WHAT THIS TASK INVOLVES:
Go through the data below and count every line that has the word "computer". Return only the count.

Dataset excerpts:
------------------------------------------------------------
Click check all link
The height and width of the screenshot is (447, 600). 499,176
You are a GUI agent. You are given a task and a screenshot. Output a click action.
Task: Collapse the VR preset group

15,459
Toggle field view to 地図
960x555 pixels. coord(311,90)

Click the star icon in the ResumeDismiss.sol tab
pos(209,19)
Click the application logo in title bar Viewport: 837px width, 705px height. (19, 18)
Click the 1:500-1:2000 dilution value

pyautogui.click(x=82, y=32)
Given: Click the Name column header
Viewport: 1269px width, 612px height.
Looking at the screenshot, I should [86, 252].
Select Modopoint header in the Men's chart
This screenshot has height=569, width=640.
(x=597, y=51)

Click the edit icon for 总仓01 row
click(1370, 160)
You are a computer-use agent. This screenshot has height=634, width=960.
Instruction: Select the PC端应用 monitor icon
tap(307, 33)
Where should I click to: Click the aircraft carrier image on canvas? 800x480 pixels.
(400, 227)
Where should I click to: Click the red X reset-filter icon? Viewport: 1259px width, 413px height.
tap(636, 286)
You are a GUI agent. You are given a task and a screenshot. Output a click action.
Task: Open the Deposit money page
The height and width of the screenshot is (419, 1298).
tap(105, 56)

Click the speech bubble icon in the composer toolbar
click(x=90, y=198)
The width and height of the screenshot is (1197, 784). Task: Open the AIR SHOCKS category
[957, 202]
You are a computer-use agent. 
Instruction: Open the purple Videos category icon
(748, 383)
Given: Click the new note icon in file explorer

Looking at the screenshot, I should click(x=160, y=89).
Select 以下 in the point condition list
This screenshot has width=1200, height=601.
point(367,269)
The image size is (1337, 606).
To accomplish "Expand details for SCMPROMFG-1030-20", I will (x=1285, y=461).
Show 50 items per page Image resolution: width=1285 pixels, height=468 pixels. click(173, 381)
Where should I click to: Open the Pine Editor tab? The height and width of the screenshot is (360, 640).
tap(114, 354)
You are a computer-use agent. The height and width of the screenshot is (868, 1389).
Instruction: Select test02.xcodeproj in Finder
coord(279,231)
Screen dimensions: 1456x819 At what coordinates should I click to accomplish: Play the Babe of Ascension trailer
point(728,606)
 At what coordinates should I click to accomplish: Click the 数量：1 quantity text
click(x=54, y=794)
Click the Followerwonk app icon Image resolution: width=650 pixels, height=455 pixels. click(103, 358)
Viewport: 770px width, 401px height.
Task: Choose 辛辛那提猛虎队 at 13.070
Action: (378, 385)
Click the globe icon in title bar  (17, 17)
------------------------------------------------------------
TASK SOLUTION:
3